● Work to complete
Your answer should be the exact lines of the data below from the one containing "Click the 최고:964.60 high marker label" through the one containing "Click the contents"; please include nothing else.

[[ Exercise data, beginning ]]

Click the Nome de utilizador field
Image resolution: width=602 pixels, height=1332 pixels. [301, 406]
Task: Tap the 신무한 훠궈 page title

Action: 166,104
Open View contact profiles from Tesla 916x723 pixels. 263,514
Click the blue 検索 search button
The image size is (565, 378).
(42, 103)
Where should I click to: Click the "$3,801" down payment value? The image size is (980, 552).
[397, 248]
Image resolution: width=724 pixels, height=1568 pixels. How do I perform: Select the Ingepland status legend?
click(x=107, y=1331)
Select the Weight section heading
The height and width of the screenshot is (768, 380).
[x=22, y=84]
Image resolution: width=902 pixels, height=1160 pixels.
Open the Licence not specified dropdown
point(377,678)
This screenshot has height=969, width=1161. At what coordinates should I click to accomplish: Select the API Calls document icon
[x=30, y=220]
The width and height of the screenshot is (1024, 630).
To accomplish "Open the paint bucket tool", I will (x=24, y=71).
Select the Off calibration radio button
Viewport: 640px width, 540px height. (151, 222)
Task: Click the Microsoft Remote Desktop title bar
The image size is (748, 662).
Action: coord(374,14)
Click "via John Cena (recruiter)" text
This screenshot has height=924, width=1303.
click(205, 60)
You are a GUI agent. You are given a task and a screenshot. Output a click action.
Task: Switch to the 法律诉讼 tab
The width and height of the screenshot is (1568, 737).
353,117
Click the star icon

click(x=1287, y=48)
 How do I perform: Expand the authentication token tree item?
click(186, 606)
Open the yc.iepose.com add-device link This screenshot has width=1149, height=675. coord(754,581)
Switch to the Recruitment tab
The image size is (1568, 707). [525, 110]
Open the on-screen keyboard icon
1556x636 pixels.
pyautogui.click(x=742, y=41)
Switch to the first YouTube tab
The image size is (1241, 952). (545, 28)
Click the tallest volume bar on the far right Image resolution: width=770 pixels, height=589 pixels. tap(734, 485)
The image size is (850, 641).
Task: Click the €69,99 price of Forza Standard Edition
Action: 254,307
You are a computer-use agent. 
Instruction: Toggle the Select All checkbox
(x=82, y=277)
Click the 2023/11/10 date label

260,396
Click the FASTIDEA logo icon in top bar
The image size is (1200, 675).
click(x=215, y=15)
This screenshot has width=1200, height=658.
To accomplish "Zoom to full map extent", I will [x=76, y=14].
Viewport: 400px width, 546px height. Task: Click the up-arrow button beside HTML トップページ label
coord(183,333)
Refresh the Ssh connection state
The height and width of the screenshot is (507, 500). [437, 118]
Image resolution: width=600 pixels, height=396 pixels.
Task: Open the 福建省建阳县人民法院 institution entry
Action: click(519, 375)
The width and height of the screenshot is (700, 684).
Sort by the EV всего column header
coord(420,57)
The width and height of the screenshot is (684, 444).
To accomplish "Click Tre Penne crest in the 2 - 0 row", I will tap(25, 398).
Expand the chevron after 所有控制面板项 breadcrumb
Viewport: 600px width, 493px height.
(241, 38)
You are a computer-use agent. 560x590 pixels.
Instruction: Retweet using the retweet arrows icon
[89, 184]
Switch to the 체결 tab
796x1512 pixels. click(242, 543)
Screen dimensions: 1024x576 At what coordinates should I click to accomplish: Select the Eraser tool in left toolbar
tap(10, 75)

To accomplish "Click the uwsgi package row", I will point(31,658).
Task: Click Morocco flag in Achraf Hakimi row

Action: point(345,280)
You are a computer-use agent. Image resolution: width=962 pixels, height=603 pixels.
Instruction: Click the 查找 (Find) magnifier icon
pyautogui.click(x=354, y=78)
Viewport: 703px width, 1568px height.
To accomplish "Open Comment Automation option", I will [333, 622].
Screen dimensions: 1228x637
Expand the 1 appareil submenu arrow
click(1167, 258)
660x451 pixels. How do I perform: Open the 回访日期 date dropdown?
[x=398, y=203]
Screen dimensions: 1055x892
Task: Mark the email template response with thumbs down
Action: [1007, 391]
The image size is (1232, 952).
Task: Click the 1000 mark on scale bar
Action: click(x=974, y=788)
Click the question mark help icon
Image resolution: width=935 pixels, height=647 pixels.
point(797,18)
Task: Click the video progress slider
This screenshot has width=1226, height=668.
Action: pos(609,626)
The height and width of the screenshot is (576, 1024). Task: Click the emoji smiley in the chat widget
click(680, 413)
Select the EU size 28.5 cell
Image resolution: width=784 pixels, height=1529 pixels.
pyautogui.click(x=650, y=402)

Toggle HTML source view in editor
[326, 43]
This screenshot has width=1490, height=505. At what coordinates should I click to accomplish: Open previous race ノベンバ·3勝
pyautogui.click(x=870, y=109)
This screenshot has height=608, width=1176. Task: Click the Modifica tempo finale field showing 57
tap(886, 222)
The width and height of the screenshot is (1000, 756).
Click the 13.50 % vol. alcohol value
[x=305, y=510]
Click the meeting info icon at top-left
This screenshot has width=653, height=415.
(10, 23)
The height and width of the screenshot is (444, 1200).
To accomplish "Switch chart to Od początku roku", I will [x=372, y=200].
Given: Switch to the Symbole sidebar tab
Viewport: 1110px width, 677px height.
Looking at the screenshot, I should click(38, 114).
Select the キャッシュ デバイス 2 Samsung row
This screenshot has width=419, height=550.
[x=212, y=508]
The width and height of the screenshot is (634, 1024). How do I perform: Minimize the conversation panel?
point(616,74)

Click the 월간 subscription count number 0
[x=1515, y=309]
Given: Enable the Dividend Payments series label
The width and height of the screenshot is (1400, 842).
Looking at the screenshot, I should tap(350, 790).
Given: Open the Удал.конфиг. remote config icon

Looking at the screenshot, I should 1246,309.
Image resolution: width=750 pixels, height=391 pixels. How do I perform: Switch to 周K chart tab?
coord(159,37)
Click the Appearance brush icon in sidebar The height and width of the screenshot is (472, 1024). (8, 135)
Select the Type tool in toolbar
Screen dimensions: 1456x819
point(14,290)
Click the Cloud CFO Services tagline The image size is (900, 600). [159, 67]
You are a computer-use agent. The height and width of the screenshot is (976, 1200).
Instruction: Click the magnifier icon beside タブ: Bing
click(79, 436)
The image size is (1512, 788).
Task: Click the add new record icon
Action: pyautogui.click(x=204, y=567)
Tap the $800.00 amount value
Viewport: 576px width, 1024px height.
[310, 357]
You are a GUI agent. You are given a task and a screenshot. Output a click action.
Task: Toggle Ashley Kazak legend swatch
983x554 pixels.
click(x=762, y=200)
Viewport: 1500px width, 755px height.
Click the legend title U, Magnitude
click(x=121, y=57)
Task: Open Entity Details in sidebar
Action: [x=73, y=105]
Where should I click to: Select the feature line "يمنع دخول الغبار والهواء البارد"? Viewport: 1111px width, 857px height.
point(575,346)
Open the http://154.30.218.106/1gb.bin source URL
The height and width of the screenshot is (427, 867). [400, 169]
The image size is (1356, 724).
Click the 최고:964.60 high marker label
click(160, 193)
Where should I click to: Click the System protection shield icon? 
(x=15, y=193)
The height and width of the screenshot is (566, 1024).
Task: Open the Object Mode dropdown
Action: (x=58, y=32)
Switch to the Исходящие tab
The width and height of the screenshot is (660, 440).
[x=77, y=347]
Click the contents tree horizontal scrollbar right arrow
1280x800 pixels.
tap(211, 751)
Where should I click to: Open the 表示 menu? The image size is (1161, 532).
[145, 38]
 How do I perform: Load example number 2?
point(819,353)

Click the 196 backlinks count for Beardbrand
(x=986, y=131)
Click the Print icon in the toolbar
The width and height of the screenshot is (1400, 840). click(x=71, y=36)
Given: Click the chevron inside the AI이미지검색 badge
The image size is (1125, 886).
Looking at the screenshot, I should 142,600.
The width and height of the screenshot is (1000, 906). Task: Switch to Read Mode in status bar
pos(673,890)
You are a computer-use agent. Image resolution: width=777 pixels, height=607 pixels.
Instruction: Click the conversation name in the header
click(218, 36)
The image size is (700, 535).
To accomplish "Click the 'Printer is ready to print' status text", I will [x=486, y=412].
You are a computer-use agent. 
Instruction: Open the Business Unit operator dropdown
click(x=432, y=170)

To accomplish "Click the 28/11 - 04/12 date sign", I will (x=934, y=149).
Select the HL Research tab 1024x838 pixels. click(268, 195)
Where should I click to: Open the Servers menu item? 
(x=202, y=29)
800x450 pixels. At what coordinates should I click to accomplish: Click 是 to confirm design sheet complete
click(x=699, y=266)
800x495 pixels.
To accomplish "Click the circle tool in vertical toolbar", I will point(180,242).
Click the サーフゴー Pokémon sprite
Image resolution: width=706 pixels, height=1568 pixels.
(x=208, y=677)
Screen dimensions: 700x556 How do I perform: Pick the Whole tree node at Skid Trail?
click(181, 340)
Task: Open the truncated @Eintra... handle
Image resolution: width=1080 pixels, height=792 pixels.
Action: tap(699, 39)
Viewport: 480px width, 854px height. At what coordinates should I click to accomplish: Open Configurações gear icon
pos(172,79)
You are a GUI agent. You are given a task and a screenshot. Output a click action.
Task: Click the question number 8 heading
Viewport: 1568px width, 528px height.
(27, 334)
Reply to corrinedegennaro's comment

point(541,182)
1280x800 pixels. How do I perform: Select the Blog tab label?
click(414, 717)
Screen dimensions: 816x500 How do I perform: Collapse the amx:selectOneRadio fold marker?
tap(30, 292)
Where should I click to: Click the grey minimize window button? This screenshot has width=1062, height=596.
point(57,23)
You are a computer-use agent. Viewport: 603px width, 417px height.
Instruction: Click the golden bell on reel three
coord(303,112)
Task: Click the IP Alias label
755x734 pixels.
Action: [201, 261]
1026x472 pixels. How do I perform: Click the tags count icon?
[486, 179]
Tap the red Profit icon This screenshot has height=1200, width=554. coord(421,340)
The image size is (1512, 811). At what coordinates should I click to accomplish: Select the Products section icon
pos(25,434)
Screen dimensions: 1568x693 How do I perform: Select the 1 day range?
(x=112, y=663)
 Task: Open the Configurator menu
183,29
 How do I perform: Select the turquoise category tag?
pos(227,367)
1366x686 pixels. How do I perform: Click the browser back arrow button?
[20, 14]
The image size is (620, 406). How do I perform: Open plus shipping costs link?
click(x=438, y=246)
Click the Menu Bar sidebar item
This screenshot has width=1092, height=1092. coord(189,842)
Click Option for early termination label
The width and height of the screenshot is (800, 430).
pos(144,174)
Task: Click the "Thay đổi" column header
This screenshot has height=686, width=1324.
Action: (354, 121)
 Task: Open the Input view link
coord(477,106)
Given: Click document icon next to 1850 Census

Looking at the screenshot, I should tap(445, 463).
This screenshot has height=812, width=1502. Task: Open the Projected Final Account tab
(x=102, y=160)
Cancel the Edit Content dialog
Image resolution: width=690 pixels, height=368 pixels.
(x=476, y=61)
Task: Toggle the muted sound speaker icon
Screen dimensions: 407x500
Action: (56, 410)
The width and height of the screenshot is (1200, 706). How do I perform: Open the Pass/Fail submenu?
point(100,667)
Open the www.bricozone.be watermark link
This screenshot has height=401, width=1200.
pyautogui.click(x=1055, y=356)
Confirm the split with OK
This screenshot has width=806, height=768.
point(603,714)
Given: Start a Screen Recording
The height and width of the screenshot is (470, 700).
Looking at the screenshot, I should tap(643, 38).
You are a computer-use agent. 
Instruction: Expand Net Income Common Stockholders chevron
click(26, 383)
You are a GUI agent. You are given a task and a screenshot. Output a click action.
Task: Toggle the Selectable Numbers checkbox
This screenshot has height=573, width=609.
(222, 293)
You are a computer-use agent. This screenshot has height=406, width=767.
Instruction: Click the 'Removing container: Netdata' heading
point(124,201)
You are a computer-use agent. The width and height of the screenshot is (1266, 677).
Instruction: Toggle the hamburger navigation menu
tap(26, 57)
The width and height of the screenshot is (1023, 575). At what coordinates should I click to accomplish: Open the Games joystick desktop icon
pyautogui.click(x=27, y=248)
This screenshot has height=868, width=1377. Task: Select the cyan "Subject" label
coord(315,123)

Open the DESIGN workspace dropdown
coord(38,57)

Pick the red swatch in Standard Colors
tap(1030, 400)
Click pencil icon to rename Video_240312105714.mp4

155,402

[[ Exercise data, end ]]

● Answer to the problem
Click the 최고:964.60 high marker label
click(160, 193)
Where should I click to: Click the System protection shield icon? 
(x=15, y=193)
The height and width of the screenshot is (566, 1024).
Task: Open the Object Mode dropdown
Action: (x=58, y=32)
Switch to the Исходящие tab
The width and height of the screenshot is (660, 440).
[x=77, y=347]
Click the contents tree horizontal scrollbar right arrow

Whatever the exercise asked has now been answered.